O mais recente filme do alemão Christian
Petzold, "Barbara" (2012), com argumento do próprio cineasta e de Harun Farocki, trata de uma maneira subtil de um assunto delicado,
situado na antiga Alemanha de Leste, que existiu no pós-guerra até à
queda do muro de Berlim, dividindo a Alemanha, a Europa e o mundo. Essa é uma
memória delicada que o cinema alemão tem sabido tratar com inteligência, de
modo a contribuir para cicatrizar feridas em vez de as agravar.

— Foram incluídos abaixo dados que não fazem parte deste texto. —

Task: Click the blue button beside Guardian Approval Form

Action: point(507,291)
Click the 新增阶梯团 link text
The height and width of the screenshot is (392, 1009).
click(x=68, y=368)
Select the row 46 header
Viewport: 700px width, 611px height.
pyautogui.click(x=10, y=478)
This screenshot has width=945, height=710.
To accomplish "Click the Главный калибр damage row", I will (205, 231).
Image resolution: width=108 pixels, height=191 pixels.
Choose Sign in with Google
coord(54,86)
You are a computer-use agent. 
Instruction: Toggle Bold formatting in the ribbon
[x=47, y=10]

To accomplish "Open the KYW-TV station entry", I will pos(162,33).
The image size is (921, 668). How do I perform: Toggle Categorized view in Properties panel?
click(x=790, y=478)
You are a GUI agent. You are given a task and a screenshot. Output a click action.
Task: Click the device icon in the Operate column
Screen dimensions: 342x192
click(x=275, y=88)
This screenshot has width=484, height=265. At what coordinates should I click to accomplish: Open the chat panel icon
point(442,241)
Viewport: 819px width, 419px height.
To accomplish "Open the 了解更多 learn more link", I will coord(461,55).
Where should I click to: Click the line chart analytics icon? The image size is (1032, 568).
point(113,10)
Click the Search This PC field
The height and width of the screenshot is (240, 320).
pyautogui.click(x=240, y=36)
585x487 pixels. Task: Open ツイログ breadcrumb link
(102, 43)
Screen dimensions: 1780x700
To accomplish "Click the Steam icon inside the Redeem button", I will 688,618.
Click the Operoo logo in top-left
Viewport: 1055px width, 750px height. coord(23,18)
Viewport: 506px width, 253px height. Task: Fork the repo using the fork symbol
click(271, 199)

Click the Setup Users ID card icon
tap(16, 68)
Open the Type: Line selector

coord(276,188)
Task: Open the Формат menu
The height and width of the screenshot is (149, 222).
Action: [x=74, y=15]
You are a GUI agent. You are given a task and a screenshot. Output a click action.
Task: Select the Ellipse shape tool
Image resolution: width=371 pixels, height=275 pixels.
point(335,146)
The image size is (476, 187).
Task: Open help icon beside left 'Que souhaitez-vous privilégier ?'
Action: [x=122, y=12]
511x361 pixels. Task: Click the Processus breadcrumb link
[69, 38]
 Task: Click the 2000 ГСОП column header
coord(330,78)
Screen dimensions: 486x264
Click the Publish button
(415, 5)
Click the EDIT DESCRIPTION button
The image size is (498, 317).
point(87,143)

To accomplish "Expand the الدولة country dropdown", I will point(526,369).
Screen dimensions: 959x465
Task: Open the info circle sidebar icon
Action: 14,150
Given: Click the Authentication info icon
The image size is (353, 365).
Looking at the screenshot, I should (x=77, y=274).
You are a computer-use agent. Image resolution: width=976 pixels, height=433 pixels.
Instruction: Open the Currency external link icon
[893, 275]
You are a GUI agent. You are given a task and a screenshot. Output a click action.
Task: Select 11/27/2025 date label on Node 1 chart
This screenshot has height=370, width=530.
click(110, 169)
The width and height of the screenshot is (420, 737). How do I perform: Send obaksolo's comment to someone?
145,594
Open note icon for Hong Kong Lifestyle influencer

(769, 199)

Petzold é um bom cineasta, seguro e ciente das histórias que
quer contar, das personagens de que se ocupa, dos meios cinematográficos ao seu
dispor, de modo que não toma este seu último filme como pretexto para um libelo acusatório contundente,
antes assume-o como um meio de compreensão do que, a nível humano, esteve em
causa numa Alemanha dividida. Assim, a personagem que dá o nome ao filme é uma
mulher que tenta fugir, como muitos outros tiveram de fazer, do apregoado "paraíso", e
para tal estabelece os contactos necessários sem abandonar a sua vida profissional como médica.
Com uma planificação simples e segura
e actores no seu melhor, o cineasta consegue, sem carregar as tintas, dar conta
de um universo concentracionário, em que todos estão sob vigilância do estado
policial, a partir da sua terrífica e omnisciente polícia política. Assim, as
inevitáveis cumplicidades como as instaladas resistências mostram como foi
possível viver sob um tal estado de coisas, de que os aspectos mais terríficos
são apenas sugeridos. Aí reside mesmo a subtileza deste filme, que o torna mais contundente sem o querer parecer.
Ao
longo do filme, Barbara/Nina Hoss descreve em dois tempos um percurso até ao mar,
primeiro frustrando a proposta de passeio de André/Ronald Zehrfeld, o médico com quem trabalha,
depois seguindo até ao fim, mas acompanhada pela jovem fugitiva de um campo de
concentração, então dito "de reeducção e de trabalho", a quem dá o seu lugar na fuga preparada. Tudo se torna claro com
este final, em que alguém se sacrifica – é sempre preciso que alguém se
sacrifique – para que quem está pior possa beneficiar do esquema montado. Quem fica regressa inevitavelmente ao mundo
de compromissos e humilhações, em que se vivia e foi necessário viver até ao
fim. Pequenos sacrifícios e pequenas humilhações? Com a sua actriz Christian
Petzold assume com brio um julgamento sereno do que então esteve em causa, sem
complacência mas também sem evitar o lado humano do outro lado, com o qual era
preciso conviver.
Senhor de uma mise en scène elegante, que explora os espaços exteriores em profundidade e
na horizontal, o cineasta fecha o filme em espaços clausurais sempre que
narrativamente necessário – a casa, o hospital –, jogando para isso com a desfocagem do fundo do plano sempre que entende, sem perder o sentido da arte
como meio de expressão e de evasão – a pintura, a música -, com o que aproxima
as personagens em vez de as afastar. Sem estardalhaço mas em trabalho
claro sobre os dados mais evidentes, Christian Petzold cria um filme que,
quase em surdina, se impõe por si mesmo, pelas suas personagens, pelas situações
que encena e recria mas também pela sua forma cinematográfica. E Nina Hoss é uma actriz extraordinária (ver "O encenador", 21 de Setembro de 2012).